Exercise requirements: In the listing that follows, locate the line containing "This screenshot has height=850, width=900." and the line containing "Task: Click the answer". Retype exactly those two lines and every line between them, and nothing more.

Provided material:
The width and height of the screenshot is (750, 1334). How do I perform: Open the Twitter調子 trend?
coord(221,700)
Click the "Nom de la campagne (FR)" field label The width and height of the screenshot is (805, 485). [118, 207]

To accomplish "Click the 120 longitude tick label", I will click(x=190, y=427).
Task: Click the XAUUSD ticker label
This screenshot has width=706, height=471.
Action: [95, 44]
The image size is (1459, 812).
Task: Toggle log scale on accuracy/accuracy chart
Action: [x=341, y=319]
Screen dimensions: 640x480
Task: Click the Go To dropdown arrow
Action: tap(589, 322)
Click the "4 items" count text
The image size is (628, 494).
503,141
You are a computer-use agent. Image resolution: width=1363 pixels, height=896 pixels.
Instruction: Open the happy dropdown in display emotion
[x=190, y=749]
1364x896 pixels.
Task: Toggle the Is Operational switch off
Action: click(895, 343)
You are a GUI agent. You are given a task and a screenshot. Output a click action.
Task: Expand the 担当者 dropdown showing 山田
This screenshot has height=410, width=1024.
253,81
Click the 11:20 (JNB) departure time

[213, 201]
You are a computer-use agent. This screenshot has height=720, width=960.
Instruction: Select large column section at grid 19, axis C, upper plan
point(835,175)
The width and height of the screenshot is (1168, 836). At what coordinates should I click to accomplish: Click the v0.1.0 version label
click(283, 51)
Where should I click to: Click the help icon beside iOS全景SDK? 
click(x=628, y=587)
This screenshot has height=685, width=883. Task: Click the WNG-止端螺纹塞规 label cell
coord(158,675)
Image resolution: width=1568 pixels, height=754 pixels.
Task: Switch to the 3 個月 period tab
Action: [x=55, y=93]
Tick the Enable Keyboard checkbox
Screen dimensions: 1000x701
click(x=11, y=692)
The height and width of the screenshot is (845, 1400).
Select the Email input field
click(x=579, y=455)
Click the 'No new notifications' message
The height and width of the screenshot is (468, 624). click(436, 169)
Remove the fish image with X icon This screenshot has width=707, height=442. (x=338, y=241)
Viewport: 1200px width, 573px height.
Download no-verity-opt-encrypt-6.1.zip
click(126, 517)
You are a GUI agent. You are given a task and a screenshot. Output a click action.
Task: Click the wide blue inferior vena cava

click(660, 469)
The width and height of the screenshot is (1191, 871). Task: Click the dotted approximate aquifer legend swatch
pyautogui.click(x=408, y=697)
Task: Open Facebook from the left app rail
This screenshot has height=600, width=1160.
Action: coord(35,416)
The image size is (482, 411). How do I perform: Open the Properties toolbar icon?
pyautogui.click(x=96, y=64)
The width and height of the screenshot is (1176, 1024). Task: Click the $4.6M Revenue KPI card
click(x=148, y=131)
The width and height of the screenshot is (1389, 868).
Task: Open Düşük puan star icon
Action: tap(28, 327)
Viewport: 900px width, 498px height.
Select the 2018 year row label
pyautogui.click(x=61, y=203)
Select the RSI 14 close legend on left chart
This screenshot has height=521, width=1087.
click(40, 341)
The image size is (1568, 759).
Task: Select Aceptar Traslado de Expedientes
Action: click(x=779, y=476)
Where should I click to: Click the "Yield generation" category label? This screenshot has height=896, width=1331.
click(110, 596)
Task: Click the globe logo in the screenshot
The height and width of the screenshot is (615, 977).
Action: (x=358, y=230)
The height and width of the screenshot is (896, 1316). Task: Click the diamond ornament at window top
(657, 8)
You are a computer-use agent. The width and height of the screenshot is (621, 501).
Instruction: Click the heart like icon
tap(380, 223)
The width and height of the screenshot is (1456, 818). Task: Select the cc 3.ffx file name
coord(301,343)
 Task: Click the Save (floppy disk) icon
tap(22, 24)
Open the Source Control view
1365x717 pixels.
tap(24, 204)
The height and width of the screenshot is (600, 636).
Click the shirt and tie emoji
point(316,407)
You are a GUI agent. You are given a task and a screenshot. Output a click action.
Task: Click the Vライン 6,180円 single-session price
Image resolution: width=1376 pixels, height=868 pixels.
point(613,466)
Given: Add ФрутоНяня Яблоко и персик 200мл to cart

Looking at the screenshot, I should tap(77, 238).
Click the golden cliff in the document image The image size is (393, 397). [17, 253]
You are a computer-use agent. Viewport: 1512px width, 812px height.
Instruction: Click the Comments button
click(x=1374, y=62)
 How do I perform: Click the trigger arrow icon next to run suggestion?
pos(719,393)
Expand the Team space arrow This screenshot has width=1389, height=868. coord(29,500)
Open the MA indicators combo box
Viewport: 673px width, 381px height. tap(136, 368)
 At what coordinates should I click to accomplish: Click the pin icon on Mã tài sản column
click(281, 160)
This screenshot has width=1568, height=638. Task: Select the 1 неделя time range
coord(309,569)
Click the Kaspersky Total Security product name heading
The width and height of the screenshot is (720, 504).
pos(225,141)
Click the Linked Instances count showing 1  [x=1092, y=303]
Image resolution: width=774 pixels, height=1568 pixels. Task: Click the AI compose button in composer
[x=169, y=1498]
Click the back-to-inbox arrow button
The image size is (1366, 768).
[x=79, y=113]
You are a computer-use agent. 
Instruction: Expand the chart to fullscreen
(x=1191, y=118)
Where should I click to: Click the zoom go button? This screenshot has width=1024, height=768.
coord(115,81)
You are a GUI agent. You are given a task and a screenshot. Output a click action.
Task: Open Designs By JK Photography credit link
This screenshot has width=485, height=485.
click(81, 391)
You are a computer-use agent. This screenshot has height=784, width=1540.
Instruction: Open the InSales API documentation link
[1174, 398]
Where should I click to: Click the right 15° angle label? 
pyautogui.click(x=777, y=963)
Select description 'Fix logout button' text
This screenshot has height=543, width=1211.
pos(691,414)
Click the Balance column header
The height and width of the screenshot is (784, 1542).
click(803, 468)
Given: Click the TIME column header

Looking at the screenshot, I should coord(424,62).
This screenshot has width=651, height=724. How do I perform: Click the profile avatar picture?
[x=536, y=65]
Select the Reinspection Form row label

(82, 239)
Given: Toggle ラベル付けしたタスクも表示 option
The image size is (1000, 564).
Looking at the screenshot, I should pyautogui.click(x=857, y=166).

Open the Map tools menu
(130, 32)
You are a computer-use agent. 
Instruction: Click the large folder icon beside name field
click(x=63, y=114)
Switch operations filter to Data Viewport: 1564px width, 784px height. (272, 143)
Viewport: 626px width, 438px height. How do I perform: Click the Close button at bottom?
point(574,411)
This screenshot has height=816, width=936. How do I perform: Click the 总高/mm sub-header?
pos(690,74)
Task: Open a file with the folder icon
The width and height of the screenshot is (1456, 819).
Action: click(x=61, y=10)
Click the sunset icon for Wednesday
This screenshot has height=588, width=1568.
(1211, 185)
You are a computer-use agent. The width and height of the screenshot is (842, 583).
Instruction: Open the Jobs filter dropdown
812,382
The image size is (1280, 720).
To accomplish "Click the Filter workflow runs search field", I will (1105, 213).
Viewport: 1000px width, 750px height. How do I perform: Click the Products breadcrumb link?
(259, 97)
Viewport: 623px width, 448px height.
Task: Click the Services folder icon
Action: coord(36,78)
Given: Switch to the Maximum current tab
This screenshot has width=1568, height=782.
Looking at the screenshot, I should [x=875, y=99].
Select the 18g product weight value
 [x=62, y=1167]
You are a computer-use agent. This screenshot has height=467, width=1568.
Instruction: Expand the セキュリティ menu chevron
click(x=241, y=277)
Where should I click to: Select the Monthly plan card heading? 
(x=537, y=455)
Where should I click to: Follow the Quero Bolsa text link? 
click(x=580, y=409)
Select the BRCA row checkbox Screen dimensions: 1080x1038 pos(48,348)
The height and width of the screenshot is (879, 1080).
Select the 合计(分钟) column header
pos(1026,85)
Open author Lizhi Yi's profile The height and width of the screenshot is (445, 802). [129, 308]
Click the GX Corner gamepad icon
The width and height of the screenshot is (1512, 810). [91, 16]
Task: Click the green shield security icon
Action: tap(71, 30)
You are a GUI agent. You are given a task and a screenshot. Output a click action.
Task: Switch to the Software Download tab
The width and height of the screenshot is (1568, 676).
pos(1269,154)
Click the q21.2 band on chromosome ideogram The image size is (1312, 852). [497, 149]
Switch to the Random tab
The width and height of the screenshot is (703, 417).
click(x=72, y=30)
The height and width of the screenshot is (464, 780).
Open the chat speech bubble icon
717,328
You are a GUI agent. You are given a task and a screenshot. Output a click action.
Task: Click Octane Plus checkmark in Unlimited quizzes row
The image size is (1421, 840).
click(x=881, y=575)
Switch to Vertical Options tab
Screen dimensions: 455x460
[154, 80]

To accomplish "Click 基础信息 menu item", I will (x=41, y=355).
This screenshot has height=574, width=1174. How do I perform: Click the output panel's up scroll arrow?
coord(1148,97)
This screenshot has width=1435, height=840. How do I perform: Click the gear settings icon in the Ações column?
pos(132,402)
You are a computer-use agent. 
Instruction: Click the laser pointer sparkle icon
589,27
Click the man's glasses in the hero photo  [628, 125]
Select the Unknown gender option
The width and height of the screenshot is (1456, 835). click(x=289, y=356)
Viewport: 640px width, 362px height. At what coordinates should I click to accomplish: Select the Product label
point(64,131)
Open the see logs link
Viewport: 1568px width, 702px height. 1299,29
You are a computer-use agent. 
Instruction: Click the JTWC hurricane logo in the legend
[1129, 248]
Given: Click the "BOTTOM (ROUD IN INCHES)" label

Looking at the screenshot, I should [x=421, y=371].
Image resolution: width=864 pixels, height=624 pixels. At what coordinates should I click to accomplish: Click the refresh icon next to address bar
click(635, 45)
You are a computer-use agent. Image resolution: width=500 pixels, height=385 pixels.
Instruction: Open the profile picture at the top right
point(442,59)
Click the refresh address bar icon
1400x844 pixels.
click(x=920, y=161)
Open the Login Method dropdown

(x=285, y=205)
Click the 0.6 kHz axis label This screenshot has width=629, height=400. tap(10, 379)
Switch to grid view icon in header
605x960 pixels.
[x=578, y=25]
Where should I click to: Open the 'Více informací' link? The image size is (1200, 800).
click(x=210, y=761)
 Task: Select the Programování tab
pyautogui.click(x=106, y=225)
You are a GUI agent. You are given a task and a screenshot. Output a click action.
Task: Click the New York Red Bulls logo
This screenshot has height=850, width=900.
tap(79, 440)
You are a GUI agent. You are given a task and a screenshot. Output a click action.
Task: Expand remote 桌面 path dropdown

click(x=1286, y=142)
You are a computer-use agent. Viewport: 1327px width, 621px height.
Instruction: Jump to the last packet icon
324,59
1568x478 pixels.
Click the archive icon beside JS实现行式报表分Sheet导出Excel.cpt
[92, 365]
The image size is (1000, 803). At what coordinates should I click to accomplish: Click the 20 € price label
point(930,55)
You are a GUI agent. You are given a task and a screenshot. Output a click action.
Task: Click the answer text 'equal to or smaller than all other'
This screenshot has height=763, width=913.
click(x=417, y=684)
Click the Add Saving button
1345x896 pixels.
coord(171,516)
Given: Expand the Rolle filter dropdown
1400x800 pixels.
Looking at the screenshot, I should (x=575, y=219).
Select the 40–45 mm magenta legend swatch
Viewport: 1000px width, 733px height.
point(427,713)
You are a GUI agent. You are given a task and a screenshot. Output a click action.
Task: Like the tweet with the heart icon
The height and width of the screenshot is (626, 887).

Solution to this exercise:
This screenshot has height=850, width=900.
tap(79, 440)
You are a GUI agent. You are given a task and a screenshot. Output a click action.
Task: Expand remote 桌面 path dropdown

click(x=1286, y=142)
You are a computer-use agent. Viewport: 1327px width, 621px height.
Instruction: Jump to the last packet icon
324,59
1568x478 pixels.
Click the archive icon beside JS实现行式报表分Sheet导出Excel.cpt
[92, 365]
The image size is (1000, 803). At what coordinates should I click to accomplish: Click the 20 € price label
point(930,55)
You are a GUI agent. You are given a task and a screenshot. Output a click action.
Task: Click the answer text 'equal to or smaller than all other'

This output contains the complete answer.